Certain taxpayer actions create a statutory stay on collection, and any levy issued during this period is invalid. Collection is prohibited while a taxpayer has a pending Offer in Compromise (OIC) filed on Form 656, and for 30 days following its rejection. Similarly, filing a bankruptcy petition immediately triggers an automatic stay, legally barring all collection activity, including levies.
The IRS is also statutorily prohibited from levying certain types of property, and a seizure of these assets would render the levy disqualified. Exempt property includes certain necessary business books and tools of the trade, as well as a minimum amount of wages necessary for sustenance. Levying property that is legally exempt from seizure is a ground for immediate challenge and release.
Once a taxpayer determines that a levy is disqualified, the immediate course of action is to pursue administrative remedies to secure its release. The core mechanism remains the Collection Due Process (CDP) or Equivalent Hearing.

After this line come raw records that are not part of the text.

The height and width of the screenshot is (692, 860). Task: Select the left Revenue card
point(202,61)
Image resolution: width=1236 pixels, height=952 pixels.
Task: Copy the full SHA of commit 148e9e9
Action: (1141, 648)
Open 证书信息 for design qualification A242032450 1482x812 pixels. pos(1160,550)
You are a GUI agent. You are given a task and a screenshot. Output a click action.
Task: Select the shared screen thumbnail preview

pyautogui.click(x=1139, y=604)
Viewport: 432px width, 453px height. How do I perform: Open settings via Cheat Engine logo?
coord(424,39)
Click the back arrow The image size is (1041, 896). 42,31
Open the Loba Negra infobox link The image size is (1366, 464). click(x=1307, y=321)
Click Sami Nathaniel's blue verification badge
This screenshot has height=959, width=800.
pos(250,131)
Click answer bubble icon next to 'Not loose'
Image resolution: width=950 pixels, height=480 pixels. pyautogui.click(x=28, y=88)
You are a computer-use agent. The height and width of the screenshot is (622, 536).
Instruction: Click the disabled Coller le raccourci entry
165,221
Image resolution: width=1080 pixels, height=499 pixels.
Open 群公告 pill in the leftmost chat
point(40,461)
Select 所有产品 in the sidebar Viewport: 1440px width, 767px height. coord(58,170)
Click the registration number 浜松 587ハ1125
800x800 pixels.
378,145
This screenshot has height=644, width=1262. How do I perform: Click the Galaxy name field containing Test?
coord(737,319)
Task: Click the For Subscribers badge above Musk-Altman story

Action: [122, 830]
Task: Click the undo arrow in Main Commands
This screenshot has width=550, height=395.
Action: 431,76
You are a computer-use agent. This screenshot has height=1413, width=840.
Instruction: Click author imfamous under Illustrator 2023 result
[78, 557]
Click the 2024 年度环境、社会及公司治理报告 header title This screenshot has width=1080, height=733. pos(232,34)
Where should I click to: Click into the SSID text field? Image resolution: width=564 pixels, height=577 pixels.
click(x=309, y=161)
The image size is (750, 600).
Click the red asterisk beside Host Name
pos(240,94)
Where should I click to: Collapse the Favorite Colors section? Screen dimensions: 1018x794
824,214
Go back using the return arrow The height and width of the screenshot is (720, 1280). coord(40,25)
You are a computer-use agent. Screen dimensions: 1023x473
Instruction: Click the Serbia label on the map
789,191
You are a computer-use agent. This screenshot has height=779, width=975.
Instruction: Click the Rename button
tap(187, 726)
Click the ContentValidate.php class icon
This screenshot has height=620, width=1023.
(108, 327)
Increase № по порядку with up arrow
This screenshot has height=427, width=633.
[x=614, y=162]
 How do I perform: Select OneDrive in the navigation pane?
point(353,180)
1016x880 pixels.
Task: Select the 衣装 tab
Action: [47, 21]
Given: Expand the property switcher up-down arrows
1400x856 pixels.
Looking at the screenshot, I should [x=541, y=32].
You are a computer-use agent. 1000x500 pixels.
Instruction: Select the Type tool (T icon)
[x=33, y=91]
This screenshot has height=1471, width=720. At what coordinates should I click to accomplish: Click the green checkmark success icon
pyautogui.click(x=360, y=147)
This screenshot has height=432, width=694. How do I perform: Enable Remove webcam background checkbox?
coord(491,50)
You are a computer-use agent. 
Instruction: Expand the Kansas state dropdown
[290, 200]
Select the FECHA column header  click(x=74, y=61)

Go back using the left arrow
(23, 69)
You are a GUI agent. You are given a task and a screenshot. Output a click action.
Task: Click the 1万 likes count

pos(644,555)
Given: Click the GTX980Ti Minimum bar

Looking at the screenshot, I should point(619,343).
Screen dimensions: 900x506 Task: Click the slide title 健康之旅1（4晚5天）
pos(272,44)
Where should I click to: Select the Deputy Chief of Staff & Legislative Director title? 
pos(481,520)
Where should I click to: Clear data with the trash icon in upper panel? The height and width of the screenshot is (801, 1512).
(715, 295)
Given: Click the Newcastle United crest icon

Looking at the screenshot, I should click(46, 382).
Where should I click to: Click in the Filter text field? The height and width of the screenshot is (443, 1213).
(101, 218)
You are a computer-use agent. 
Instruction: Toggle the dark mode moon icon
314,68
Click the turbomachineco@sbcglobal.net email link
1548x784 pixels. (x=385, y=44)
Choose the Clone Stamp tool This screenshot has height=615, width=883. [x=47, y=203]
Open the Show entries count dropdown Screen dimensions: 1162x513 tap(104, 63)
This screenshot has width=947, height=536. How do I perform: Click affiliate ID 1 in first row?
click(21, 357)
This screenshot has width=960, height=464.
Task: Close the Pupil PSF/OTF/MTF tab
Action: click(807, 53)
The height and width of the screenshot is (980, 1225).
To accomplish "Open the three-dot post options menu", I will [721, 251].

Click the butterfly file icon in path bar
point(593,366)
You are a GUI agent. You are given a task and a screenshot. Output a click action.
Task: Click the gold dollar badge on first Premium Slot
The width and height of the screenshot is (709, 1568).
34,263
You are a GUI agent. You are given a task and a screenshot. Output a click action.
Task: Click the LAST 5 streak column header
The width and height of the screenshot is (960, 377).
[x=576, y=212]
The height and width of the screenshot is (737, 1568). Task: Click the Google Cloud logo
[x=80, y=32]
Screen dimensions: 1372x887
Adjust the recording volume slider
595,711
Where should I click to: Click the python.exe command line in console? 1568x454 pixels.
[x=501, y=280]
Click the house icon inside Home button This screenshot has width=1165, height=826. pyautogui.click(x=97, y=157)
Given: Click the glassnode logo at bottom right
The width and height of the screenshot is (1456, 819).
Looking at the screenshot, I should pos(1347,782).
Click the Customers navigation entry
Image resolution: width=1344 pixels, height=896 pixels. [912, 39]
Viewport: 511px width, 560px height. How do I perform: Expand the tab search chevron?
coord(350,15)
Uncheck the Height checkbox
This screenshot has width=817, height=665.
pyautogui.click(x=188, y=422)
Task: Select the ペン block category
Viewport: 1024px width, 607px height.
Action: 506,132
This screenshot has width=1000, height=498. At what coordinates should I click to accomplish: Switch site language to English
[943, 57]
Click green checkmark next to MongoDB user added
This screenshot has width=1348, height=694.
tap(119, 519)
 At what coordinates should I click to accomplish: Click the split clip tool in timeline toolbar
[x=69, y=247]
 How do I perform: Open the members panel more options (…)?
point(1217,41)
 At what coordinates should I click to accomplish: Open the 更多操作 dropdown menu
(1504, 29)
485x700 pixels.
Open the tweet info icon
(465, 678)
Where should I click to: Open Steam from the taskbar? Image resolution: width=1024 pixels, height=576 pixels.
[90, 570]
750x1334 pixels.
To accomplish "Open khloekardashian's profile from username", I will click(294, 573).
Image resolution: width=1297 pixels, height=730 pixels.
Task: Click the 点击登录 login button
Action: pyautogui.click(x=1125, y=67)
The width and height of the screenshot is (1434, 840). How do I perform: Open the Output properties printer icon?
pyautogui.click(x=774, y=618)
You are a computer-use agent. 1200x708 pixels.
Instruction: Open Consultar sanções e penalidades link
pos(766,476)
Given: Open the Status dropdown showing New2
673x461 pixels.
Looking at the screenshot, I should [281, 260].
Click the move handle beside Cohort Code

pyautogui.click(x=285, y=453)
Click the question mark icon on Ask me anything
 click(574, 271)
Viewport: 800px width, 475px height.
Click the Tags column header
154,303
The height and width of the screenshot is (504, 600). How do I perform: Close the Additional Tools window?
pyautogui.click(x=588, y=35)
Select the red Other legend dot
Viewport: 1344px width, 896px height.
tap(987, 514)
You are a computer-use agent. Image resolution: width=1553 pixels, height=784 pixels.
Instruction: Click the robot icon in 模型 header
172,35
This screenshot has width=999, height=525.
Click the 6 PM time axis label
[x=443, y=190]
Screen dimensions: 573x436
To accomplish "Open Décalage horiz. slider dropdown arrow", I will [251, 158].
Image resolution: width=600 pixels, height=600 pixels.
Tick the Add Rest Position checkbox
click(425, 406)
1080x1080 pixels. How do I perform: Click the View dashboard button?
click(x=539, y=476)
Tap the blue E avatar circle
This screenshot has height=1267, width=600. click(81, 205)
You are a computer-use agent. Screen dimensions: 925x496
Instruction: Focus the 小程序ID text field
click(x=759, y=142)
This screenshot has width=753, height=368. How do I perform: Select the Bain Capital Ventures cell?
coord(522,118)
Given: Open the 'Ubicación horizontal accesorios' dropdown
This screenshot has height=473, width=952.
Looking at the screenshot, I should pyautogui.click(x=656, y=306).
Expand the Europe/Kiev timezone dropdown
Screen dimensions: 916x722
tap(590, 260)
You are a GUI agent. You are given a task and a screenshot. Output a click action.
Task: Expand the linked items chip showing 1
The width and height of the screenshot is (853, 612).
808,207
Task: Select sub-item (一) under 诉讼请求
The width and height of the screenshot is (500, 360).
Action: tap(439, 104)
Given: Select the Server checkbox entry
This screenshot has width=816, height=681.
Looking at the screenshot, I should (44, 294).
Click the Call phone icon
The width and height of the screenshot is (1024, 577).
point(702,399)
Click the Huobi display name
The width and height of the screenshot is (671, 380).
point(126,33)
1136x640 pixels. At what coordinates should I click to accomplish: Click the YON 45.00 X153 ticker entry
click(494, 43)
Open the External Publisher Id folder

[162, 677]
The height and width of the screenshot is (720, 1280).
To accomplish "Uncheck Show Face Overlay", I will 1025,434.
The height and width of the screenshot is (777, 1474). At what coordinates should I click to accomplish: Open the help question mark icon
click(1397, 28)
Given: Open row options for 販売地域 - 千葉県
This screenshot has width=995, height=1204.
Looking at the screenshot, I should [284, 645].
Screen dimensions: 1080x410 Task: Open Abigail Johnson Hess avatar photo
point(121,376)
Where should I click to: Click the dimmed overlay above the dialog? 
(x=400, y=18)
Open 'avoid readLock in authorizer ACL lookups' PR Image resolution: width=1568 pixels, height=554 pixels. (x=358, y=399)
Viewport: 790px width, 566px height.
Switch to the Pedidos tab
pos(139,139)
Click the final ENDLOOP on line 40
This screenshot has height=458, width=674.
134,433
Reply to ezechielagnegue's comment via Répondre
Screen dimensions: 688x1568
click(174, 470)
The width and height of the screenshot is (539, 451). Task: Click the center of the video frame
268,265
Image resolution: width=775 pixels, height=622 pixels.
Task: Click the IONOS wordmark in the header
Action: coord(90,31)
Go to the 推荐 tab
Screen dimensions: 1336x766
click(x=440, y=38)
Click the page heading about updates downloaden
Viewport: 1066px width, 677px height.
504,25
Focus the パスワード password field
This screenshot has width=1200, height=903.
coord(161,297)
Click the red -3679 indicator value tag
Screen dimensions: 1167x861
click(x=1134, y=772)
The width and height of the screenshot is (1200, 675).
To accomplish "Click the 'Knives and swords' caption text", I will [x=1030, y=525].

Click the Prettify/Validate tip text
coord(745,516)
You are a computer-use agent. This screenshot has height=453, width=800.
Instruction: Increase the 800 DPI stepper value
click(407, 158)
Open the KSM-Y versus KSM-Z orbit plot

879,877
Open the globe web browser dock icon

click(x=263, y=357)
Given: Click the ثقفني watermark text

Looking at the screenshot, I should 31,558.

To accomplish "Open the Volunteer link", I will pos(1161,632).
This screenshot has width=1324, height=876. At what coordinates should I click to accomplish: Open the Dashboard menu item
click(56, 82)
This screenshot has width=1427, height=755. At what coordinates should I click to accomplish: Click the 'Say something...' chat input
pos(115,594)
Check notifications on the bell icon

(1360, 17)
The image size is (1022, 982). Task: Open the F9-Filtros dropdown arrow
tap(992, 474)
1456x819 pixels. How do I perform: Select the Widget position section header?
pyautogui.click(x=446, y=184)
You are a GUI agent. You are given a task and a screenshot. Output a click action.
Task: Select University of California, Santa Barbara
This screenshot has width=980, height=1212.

The taxpayer must file Form 12153, Request for a Collection Due Process or Equivalent Hearing, within the timeframe provided on the Final Notice of Intent to Levy. This timely request triggers the automatic suspension of collection activity and allows the taxpayer to raise the issue of the levy’s disqualification before the IRS Office of Appeals. If the levy was served without the required pre-levy notice, the taxpayer has one year from the date of the levy notice to request an Equivalent Hearing.
The administrative appeal process allows the taxpayer to argue that the levy is invalid due to procedural defects or a statutory prohibition like a pending OIC or bankruptcy stay. The Appeals Officer will consider whether the IRS followed all legal and administrative procedures. If the Appeals Officer issues a Notice of Determination sustaining the levy, the taxpayer has the right to judicial review by filing a petition with the United States Tax Court within 30 days.
If the Tax Court lacks jurisdiction, typically for non-income tax liabilities, the taxpayer may be required to pursue the case in a U.S. District Court. The judicial review focuses exclusively on the administrative record created at the Appeals level. The court reviews the administrative determination for an abuse of discretion, a standard that is met if the IRS failed to consider the challenge to the procedural validity of the levy.
A successful challenge to a disqualified levy results in the immediate release of the levy and the return of any property or funds seized. The IRS is required to release the levy promptly, typically within one business day of the determination. This release must be communicated to the third party holding the funds, such as a bank or accounts receivable debtor, to prevent further seizure.
Any funds collected through the disqualified levy must be returned to the taxpayer. The IRS will generally return the specific property that was seized, or the monetary equivalent if the property was sold. The IRS must then restart the collection process correctly, which includes issuing the required 30-day Notice of Intent to Levy and honoring the taxpayer’s right to a CDP hearing.
In cases where the IRS acted recklessly, intentionally, or negligently, the taxpayer may be entitled to seek damages under Internal Revenue Code Section 7433. This civil action is filed in a U.S. District Court and allows a taxpayer to recover actual, direct economic damages resulting from the unauthorized collection action. The maximum amount of damages available is $1,000,000 for reckless or intentional conduct, or $100,000 if the action resulted from negligence.